The maximum point on the graph of the equation
y = f(x) is (2,-3). What is the maximum point on
the graph of the equation y=f(x-4)?

Answer

**step1** Understanding the given information

We are given a function represented by the equation `y = f(x)`. This means that for every number we put in for `x`, the function `f` gives us a corresponding number `y`. We are told that the highest point, or maximum point, on the graph of this equation is at `(2, -3)`. This means that when the input to the function `f` is 2, the output `y` is -3, and this is the highest `y` value the function reaches.

**step2** Understanding the new function and its transformation

We are asked to find the maximum point for a new function, `y = f(x - 4)`. When we see a number subtracted from `x` inside the parentheses of a function, like `(x - 4)`, it tells us that the entire graph of the function shifts horizontally. A subtraction (like minus 4) means the graph moves to the right. The number 4 tells us it moves 4 units to the right.
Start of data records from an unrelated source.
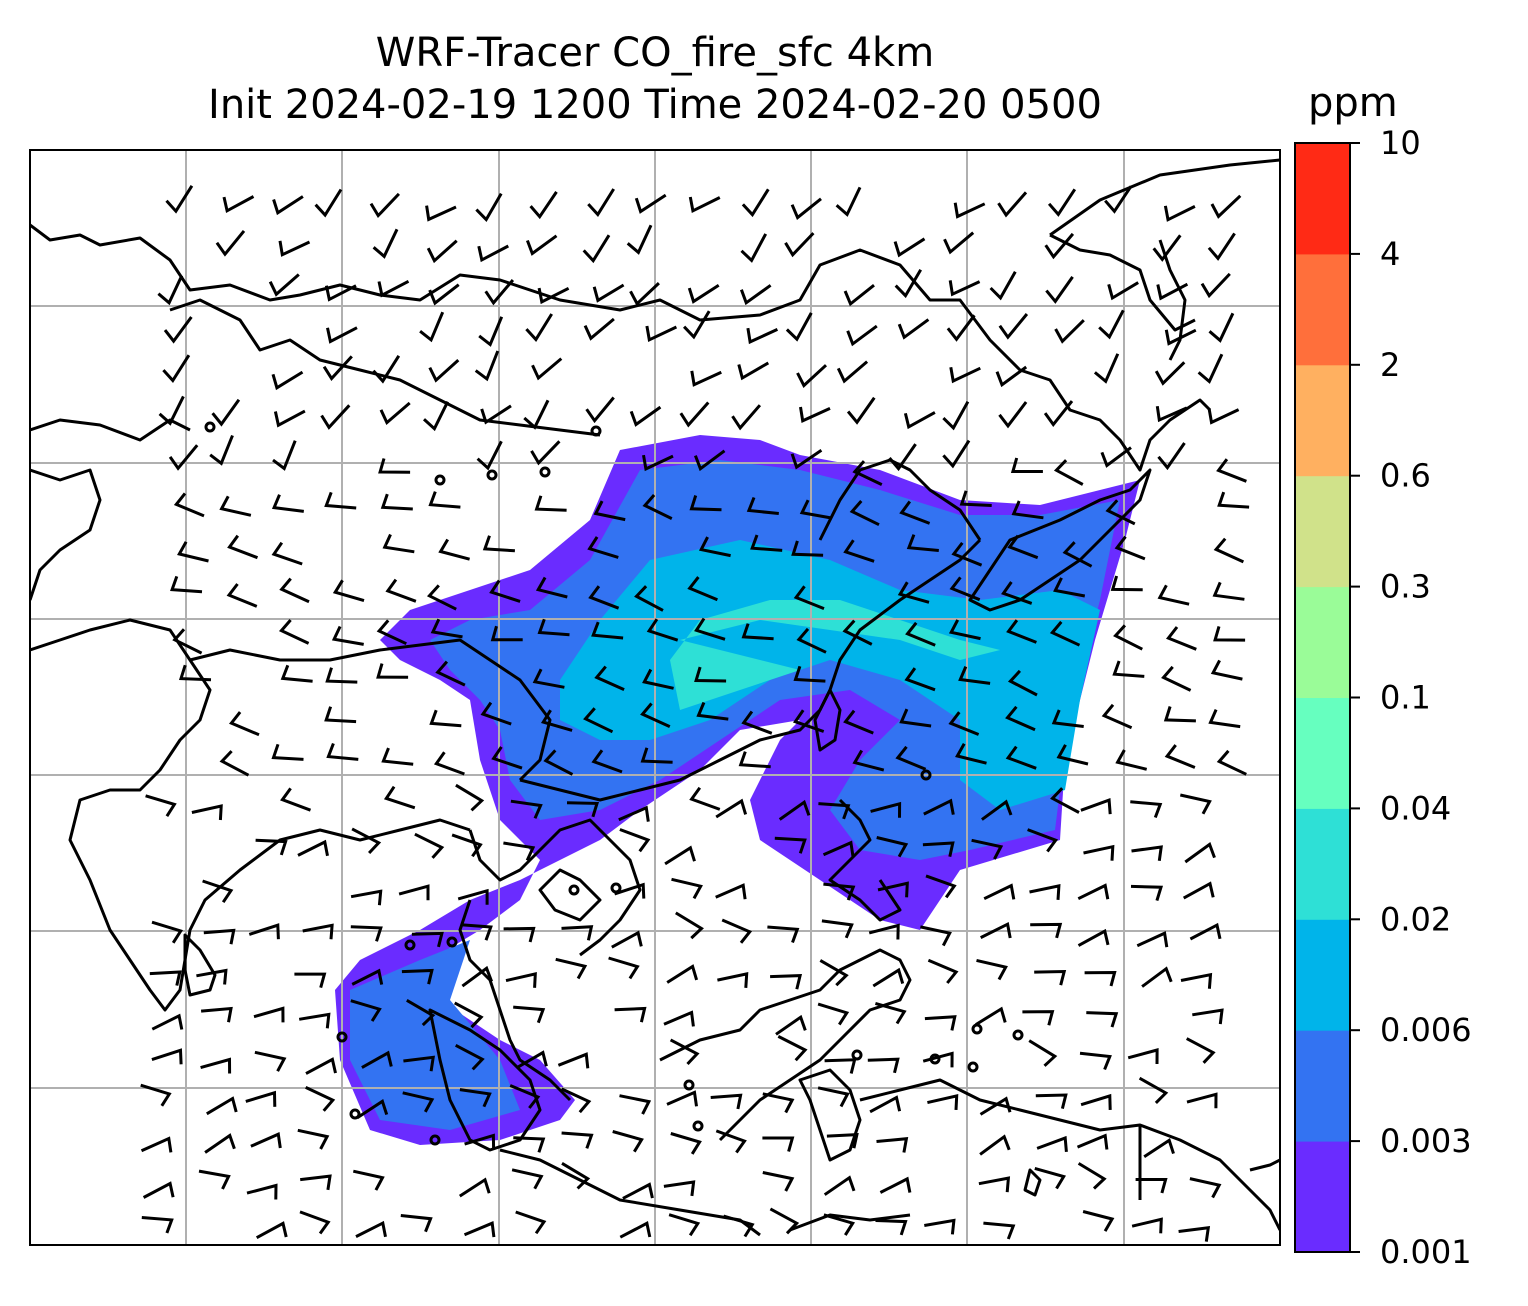 This screenshot has height=1306, width=1528. What do you see at coordinates (1416, 808) in the screenshot?
I see `colorbar-tick-label: 0.04` at bounding box center [1416, 808].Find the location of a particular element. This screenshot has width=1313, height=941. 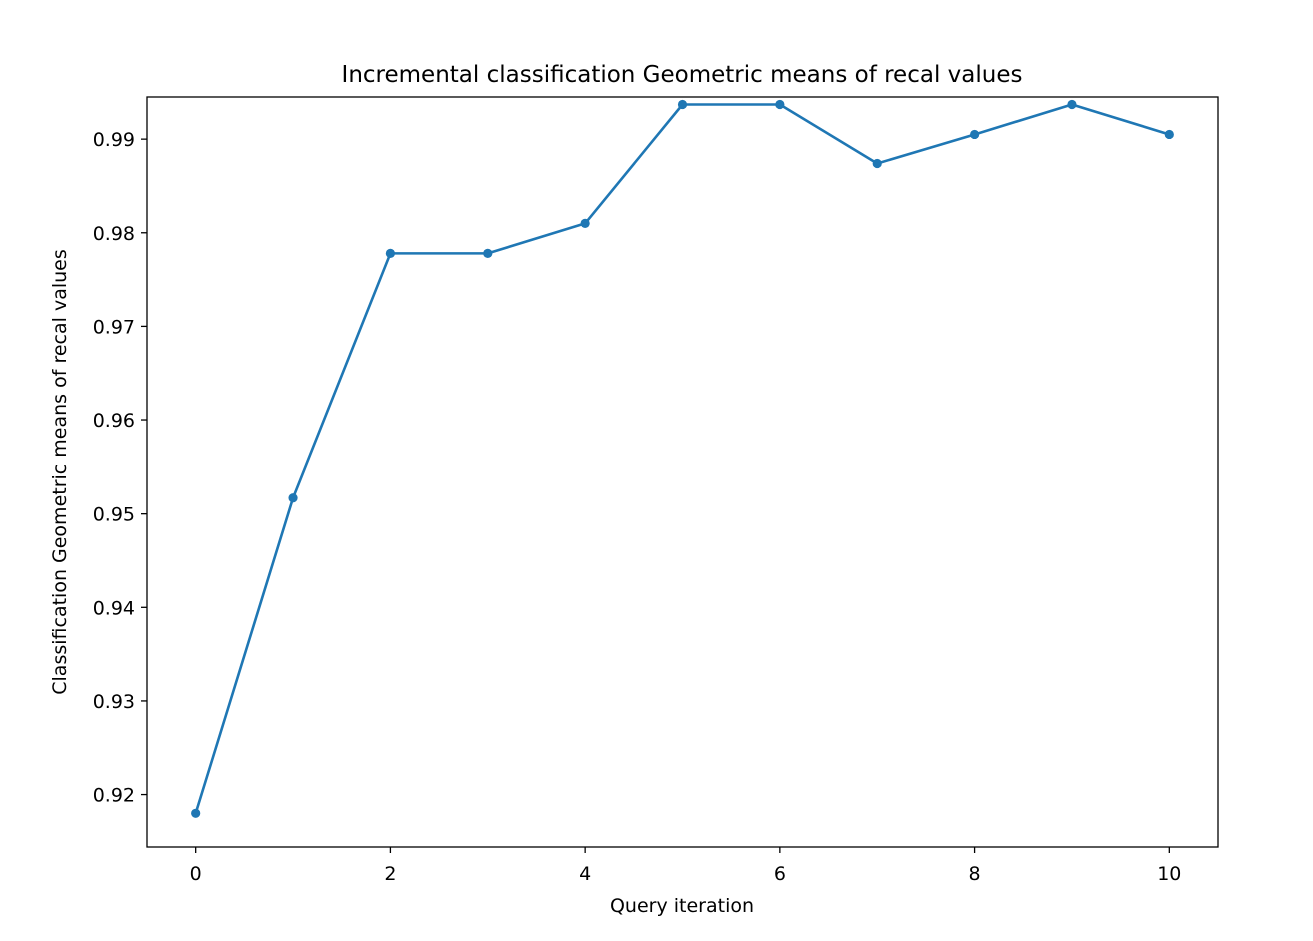

y-tick-label: 0.99 is located at coordinates (114, 140).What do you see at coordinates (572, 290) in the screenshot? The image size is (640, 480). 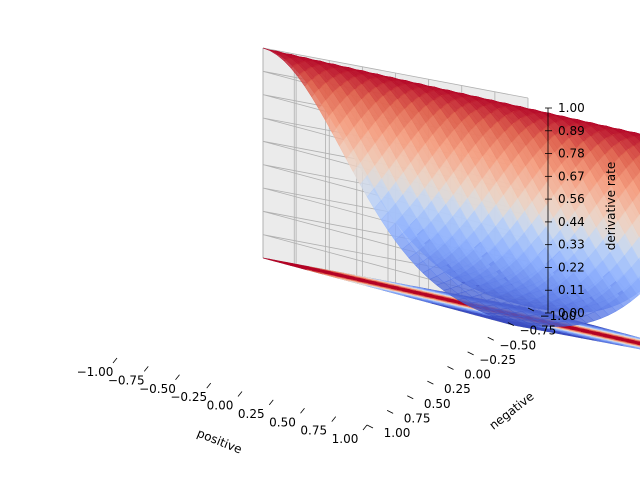 I see `z-tick-label: 0.11` at bounding box center [572, 290].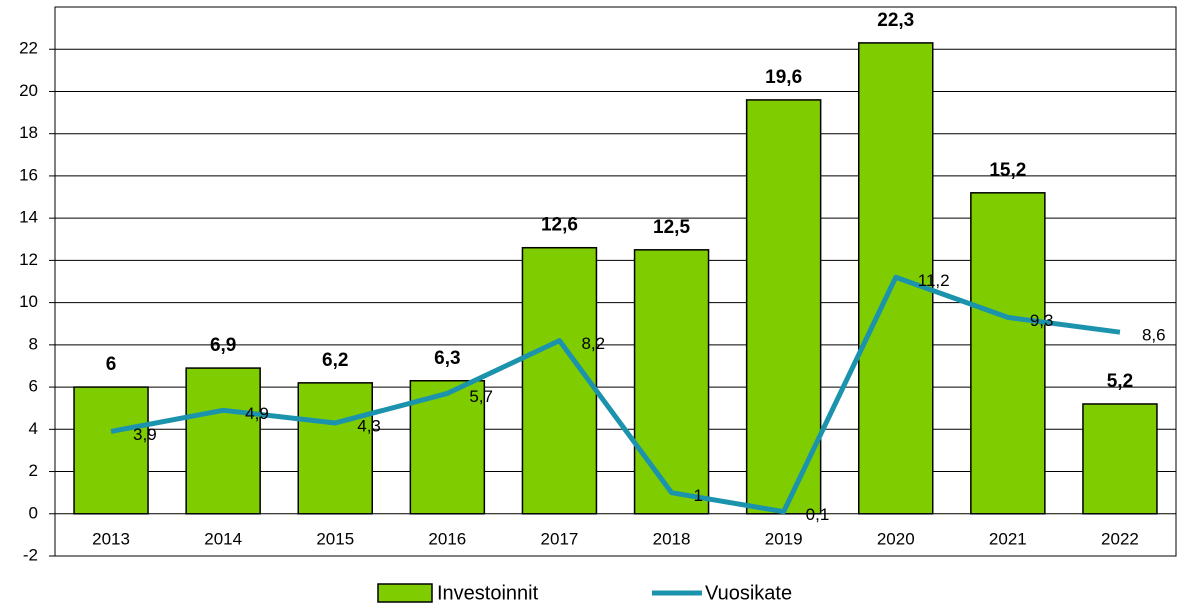 The width and height of the screenshot is (1187, 609). I want to click on y-tick-label: 14, so click(28, 218).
**step3** Calculating the new x-coordinate

The original maximum point had an x-coordinate of 2. Since the entire graph shifts 4 units to the right, the new x-coordinate for the maximum point will be 4 more than the original x-coordinate.
We add the shift amount to the original x-coordinate:
New x-coordinate = Original x-coordinate + Shift amount
New x-coordinate = $$2 + 4 = 6$$

**step4** Determining the new y-coordinate

When a graph shifts only horizontally (left or right), its height, which is represented by the y-coordinate, does not change. The maximum height (y-value) of the original function `y = f(x)` was -3. Even after the horizontal shift, the graph will still reach the same maximum height.
So, the new y-coordinate remains -3.

**step5** Stating the new maximum point

By combining the new x-coordinate we found and the unchanged y-coordinate, we can determine the maximum point on the graph of `y = f(x - 4)`.
The new maximum point is `(6, -3)`.